» **ABOUT THIS TASK**
Scan the material that follows for lines with "computer". Answer with how many there are, nothing else.

» **EXTRACTED MATERIAL**

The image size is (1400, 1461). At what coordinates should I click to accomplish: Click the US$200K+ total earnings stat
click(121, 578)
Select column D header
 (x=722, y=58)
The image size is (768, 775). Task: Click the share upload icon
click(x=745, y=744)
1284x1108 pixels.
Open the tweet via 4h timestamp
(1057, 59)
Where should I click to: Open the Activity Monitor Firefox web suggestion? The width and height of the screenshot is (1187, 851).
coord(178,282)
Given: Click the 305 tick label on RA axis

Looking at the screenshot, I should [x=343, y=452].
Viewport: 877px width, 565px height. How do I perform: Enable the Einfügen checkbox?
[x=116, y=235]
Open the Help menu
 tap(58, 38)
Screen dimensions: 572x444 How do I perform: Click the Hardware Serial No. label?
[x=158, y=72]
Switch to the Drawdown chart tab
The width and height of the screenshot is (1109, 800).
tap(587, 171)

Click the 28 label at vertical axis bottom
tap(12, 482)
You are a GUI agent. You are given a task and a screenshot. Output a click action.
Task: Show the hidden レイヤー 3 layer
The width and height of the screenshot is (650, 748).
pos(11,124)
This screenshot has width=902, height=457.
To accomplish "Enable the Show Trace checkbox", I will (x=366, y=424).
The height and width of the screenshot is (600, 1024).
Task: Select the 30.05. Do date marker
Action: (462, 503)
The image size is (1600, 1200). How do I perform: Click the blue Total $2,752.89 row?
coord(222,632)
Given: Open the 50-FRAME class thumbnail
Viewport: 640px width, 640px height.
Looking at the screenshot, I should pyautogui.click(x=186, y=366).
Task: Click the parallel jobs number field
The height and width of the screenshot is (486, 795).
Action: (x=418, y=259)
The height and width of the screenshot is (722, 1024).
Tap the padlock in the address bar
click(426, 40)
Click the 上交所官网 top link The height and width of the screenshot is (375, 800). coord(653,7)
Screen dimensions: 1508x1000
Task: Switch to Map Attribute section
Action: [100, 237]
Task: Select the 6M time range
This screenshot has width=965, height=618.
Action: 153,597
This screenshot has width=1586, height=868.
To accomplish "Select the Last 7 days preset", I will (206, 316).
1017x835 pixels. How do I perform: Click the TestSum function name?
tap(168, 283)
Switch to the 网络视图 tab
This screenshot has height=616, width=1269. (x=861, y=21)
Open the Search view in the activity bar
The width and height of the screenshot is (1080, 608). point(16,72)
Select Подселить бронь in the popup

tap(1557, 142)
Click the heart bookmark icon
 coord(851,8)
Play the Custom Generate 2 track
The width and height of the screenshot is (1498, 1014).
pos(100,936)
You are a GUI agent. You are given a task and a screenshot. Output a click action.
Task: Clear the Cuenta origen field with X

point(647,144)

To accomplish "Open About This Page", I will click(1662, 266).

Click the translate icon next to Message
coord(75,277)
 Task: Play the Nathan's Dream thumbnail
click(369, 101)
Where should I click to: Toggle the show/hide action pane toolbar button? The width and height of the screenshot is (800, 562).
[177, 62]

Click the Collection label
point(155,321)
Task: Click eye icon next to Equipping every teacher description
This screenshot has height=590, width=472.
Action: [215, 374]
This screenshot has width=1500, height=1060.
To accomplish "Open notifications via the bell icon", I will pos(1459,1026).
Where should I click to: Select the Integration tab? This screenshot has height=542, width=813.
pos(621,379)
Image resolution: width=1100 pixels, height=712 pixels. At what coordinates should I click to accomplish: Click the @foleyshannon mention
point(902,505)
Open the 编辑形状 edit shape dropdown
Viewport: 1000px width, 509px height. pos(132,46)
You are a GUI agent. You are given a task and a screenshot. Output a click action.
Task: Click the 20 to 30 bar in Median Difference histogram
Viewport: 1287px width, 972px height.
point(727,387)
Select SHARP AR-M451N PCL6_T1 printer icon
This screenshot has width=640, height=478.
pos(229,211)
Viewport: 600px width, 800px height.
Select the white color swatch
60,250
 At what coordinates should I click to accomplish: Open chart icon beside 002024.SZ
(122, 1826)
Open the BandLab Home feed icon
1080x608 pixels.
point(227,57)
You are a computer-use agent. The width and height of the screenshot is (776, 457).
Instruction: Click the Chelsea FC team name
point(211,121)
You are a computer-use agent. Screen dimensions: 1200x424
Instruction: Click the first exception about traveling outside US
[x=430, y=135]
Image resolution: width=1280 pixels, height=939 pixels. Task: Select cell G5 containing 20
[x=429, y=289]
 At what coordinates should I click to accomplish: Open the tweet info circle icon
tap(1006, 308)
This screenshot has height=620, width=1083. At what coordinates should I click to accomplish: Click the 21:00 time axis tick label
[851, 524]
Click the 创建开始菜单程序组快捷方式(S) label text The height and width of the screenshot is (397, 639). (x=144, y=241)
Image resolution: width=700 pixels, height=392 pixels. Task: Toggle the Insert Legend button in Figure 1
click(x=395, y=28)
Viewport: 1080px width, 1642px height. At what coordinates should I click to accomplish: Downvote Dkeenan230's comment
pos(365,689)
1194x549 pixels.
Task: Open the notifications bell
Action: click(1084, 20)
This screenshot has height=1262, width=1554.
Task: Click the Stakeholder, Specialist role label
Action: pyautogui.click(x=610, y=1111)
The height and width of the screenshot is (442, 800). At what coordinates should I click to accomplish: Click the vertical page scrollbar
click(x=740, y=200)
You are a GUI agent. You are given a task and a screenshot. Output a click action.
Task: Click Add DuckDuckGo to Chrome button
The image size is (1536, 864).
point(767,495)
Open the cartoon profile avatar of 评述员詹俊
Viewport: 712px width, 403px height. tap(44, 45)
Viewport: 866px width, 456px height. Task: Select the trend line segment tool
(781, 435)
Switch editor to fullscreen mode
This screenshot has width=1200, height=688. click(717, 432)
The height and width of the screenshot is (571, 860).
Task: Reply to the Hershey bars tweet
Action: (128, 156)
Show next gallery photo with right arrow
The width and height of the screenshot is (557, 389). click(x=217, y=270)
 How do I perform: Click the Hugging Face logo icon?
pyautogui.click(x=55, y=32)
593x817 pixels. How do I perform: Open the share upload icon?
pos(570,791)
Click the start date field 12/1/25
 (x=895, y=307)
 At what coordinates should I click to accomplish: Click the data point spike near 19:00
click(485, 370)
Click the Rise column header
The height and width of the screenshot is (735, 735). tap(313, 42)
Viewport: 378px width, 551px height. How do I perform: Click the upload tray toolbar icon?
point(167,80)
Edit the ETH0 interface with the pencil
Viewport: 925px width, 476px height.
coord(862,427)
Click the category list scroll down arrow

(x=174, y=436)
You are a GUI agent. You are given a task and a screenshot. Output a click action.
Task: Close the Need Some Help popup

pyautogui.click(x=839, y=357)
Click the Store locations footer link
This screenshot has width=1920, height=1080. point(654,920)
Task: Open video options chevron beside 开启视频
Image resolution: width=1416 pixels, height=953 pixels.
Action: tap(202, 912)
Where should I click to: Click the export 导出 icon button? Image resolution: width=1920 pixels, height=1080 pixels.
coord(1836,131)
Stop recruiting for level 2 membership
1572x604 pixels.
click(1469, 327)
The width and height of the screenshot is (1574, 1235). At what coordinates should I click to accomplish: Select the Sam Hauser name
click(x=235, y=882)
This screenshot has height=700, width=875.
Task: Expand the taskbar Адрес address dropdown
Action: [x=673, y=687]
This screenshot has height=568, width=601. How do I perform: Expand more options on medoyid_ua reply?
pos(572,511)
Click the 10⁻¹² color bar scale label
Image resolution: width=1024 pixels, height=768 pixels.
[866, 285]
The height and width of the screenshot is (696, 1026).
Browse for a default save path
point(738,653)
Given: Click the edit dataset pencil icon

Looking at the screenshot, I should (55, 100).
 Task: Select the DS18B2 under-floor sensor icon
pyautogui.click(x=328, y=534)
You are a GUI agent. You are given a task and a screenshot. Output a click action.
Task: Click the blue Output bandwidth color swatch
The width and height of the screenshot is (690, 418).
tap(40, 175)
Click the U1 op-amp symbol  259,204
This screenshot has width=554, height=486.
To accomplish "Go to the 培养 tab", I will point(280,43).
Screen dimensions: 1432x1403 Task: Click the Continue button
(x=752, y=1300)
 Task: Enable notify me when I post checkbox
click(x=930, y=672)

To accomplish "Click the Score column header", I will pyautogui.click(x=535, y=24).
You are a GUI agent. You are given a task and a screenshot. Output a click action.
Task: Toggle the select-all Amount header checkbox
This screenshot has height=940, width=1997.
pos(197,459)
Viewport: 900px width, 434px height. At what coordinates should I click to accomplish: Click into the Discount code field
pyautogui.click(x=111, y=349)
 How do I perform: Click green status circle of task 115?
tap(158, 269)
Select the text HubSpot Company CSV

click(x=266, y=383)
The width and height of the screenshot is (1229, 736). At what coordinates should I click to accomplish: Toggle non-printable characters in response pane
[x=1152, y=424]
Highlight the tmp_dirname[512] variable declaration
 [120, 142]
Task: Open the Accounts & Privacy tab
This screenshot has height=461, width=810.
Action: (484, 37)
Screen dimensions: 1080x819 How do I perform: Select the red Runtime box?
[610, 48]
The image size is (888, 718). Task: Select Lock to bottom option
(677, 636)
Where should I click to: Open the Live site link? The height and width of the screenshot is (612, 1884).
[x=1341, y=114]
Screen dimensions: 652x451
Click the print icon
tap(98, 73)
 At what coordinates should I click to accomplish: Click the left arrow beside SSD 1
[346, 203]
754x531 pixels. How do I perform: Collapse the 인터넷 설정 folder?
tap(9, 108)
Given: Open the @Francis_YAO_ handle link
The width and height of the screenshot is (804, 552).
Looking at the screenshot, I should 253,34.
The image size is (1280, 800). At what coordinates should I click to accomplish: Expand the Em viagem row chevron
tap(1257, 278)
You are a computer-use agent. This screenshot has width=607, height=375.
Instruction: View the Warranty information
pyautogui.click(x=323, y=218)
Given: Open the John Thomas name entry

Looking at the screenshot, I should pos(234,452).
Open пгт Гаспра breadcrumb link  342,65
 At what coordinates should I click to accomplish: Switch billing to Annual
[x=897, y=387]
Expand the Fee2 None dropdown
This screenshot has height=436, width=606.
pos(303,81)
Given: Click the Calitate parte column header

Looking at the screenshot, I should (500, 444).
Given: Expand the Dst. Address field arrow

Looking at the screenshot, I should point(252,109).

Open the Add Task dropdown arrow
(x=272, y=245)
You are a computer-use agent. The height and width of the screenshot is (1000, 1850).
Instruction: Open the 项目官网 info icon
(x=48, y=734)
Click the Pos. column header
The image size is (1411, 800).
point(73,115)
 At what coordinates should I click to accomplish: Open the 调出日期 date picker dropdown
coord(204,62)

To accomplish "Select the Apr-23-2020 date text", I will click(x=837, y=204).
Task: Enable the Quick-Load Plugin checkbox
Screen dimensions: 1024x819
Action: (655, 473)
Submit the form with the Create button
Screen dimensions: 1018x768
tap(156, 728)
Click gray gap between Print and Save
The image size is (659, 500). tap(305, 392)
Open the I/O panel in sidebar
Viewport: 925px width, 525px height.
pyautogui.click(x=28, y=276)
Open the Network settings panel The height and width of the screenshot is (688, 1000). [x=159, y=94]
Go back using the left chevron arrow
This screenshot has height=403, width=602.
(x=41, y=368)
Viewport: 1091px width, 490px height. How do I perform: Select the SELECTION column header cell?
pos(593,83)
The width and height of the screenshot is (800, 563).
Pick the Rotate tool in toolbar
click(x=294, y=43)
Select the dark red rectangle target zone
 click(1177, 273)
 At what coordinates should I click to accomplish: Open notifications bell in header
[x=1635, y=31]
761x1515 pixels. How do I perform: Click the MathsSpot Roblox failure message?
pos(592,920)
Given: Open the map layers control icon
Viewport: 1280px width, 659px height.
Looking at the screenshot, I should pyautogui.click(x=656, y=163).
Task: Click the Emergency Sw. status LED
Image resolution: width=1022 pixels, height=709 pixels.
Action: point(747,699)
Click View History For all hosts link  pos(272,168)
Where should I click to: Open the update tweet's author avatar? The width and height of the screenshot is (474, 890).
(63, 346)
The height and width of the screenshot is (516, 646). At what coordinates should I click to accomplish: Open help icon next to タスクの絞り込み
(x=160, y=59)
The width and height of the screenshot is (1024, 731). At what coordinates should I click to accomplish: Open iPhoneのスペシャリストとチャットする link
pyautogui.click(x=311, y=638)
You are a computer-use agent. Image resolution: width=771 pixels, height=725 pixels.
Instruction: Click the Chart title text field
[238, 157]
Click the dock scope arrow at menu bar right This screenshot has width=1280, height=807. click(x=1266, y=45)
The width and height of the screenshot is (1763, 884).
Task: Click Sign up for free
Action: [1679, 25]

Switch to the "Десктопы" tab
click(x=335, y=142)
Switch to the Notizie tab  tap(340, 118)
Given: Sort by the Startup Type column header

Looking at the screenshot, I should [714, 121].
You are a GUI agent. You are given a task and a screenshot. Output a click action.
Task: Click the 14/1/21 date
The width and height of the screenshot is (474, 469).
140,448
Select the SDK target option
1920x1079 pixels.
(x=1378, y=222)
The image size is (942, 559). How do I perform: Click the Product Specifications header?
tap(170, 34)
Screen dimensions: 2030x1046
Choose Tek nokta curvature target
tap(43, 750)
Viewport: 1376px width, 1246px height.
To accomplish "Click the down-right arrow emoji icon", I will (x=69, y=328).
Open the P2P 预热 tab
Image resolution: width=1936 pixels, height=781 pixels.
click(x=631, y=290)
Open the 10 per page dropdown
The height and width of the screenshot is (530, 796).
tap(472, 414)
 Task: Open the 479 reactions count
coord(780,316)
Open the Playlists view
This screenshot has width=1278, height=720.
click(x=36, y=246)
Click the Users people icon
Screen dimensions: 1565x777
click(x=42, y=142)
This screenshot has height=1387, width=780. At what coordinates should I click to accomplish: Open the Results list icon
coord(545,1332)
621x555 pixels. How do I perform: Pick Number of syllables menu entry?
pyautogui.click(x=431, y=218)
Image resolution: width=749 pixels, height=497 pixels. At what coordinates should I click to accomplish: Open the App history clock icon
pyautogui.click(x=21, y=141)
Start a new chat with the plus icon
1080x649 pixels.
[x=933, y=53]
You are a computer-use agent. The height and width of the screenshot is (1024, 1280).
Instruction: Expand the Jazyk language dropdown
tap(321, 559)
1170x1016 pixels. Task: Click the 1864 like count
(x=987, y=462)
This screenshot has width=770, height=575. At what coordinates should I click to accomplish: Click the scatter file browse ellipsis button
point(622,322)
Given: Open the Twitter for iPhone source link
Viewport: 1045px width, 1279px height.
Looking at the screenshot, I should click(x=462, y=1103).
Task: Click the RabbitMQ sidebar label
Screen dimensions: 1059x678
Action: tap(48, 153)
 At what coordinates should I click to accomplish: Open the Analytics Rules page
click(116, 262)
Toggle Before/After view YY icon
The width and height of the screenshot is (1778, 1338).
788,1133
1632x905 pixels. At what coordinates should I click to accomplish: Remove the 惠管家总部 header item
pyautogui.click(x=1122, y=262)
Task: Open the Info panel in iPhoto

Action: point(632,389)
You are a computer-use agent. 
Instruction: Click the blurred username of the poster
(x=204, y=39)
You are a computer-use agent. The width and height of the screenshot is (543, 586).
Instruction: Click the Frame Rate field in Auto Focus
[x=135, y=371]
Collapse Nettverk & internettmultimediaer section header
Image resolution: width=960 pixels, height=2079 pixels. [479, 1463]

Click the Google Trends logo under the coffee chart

» **RESULT FOR THIS TASK**
8